## REQUISITOS DEL EJERCICIO:
Prolonga el texto sobre la doctrina revolucionaria de Marx a partir de su última oración.

## SECCIÓN DEL DOCUMENTO:
########
La originalidad de la nueva doctrina revolucionaria de Marx no radica, como han pretendido sus pocos escrupulosos adversarios, en su carácter rapaz o destructivo -Proudhon ya había definido la propiedad como un robo y Bakunin fue, con mucho, más ardiente apóstol de la destrucción que Marx-, sino en la esencia misma de sus postulados.
Antes de Marx, la causa de la revolución había sido idealista y romántica, objeto de intuitivo y heroico impulso. Y Marx la hizo materialista y científica, objeto de deducción y frío razonamiento. Marx substituyó la metafísica por la economía, los filósofos y los poetas por los proletarios y los campesinos. Trajo a la teoría de la evolución política el mismo principio de metódica inevitabilidad que Darwin había introducido en la biología. Las teorías darwinista y marxista son estrictamente comparables en la severidad con que subordinan la naturaleza y la felicidad humanas al devenir de un principio científico. Y han demostrado ser los más importantes productos de la ciencia victoriana y los que han ejercido una mayor influencia.
########
## DATOS DE ORIGEN:
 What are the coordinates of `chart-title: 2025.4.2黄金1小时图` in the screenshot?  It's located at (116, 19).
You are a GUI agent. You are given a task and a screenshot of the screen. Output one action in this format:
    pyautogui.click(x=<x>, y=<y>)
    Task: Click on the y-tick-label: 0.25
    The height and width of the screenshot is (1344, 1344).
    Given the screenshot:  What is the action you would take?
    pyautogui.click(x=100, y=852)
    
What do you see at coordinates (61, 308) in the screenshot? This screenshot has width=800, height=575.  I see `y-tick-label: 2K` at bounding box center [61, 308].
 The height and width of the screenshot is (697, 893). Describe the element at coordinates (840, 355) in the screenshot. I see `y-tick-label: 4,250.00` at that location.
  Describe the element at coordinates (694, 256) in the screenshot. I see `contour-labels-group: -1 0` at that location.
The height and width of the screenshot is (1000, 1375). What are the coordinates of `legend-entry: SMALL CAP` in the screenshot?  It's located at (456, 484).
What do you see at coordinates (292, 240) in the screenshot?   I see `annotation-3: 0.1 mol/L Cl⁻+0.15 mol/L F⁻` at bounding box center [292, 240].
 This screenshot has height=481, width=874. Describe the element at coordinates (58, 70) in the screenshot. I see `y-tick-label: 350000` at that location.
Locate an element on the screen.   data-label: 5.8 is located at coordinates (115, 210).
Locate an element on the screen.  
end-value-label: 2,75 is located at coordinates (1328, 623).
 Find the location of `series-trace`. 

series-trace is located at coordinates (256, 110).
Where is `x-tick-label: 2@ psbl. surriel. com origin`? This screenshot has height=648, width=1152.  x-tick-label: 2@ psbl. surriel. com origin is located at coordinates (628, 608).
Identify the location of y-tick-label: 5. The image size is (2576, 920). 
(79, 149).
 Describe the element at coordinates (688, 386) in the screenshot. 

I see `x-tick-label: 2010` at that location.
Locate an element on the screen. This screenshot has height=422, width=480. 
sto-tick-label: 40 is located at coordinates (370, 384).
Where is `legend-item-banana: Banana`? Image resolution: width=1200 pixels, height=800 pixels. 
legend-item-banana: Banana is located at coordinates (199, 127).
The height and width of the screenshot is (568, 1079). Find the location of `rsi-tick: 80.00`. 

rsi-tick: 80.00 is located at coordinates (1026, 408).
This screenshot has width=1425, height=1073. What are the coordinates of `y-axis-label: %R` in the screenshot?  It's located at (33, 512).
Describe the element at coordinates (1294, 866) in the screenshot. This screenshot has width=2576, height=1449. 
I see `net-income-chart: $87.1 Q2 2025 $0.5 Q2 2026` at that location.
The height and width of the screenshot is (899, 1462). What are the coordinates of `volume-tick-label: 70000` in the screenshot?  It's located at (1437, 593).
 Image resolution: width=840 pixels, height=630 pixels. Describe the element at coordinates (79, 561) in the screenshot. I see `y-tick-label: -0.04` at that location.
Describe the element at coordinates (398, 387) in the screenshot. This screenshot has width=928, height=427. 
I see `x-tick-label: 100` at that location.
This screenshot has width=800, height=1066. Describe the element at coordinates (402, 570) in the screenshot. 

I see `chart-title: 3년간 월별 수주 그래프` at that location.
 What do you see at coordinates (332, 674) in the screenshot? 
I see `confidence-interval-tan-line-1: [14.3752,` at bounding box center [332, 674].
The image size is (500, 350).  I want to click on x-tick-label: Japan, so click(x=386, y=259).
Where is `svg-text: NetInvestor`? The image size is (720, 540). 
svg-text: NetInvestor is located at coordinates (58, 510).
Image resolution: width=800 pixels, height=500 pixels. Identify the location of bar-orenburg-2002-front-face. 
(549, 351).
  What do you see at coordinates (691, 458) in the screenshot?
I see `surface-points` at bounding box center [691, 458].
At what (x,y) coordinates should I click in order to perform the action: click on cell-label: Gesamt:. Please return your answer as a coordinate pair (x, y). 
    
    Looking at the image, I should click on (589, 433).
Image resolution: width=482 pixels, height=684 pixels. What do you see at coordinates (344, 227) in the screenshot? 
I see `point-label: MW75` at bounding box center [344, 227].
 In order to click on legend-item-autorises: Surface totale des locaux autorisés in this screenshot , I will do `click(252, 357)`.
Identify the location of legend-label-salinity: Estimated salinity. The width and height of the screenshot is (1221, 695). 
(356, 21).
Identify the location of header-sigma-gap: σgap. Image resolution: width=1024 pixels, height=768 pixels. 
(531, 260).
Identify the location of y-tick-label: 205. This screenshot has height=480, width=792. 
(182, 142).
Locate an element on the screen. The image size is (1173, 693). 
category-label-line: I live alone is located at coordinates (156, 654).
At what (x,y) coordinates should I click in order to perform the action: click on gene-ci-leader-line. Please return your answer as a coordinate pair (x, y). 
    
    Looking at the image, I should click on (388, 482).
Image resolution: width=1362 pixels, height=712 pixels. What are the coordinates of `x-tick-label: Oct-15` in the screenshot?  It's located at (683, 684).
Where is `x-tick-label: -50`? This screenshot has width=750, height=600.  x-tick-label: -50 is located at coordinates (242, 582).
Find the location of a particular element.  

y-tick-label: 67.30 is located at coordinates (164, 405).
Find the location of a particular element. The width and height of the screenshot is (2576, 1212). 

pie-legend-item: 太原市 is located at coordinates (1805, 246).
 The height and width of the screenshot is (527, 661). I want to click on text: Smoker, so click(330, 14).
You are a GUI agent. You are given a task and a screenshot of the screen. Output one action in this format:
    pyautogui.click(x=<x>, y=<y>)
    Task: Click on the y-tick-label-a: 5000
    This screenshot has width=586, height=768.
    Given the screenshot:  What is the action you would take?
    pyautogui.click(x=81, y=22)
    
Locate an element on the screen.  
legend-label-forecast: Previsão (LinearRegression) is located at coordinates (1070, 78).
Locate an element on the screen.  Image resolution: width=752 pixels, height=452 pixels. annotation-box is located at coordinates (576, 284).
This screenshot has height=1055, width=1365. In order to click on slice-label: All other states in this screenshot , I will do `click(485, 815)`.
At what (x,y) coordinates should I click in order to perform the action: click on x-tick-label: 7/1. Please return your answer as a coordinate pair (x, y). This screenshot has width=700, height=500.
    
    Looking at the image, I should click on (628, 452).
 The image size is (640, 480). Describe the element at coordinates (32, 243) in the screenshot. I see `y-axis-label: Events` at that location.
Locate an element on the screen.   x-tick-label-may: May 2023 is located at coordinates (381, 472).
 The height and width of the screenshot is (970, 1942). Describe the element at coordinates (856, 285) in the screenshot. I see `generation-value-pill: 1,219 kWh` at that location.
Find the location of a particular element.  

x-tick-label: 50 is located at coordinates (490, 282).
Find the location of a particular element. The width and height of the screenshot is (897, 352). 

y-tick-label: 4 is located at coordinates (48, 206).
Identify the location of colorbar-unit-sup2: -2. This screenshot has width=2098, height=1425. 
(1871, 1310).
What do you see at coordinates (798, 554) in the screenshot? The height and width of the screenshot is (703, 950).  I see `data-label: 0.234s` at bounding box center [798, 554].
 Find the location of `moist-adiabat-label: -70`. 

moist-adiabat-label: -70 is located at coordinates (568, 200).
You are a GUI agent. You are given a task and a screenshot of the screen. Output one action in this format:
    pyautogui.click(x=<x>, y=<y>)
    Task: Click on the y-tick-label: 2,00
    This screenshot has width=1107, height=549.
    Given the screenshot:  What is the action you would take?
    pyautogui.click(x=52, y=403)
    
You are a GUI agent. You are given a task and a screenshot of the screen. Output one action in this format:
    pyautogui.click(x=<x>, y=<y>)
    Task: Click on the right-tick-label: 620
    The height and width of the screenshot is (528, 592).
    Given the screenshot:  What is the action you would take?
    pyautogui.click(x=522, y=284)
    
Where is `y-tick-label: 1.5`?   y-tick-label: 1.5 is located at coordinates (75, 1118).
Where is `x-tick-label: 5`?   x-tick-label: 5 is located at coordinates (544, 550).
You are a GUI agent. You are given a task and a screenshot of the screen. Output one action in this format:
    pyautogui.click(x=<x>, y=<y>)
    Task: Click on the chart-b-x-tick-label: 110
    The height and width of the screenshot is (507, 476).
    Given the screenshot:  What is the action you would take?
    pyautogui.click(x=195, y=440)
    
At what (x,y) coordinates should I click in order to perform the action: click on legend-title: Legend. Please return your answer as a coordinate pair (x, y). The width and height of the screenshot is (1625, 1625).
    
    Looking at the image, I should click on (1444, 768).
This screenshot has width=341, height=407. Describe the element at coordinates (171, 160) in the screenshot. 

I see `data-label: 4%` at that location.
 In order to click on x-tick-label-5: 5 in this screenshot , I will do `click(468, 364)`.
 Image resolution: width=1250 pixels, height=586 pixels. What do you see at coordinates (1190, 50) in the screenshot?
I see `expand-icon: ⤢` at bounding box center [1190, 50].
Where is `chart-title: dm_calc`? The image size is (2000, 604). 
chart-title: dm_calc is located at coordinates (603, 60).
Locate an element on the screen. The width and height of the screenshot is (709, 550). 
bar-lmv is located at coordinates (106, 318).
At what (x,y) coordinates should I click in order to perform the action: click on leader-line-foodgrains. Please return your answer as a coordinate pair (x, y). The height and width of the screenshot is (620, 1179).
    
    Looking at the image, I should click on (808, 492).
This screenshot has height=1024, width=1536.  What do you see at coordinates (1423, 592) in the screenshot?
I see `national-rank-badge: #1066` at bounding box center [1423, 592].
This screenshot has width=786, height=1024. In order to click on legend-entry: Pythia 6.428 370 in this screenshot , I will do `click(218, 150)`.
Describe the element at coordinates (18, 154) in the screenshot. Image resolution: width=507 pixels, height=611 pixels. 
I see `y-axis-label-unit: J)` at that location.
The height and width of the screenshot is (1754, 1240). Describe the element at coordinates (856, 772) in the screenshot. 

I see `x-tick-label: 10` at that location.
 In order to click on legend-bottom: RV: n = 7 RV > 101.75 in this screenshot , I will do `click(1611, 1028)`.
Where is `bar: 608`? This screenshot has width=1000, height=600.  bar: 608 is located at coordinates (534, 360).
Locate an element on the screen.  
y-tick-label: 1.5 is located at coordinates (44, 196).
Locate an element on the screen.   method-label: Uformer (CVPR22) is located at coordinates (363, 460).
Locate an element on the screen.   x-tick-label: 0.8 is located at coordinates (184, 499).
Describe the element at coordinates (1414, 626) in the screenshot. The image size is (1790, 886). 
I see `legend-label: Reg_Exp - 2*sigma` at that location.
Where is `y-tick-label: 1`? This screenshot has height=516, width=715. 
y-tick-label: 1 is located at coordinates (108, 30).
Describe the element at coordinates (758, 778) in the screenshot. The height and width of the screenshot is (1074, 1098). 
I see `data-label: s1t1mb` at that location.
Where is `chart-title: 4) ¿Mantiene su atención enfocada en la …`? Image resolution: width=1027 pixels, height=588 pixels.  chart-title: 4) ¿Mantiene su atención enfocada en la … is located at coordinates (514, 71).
########
## RESPUESTA DE LA TAREA:
Cuando Karl Marx substituyó a Herzen y Bakunin como la figura más prominente de la Europa revolucionaria, empezó realmente el amanecer de una nueva era. La incolora y respetable monotonía de la vida doméstica de Marx ya ofrece un sorprendente contraste con la abigarrada diversidad de la vida de los Exiliados Románticos. En éstos, el Romanticismo halló su postrera expresión; y aunque sobrevivió en Rusia un puñado de osados terroristas y en Europa otro de pintorescos anarquistas, el movimiento revolucionario adquirió, más y más, a medida que avanzaban los años, las serias, dogmáticas y realistas características de los últimos tiempos victorianos. Y con la persona de este típico savant victoriano, Karl Marx entró en una fase cuya vitalidad todavía no se ha agotado.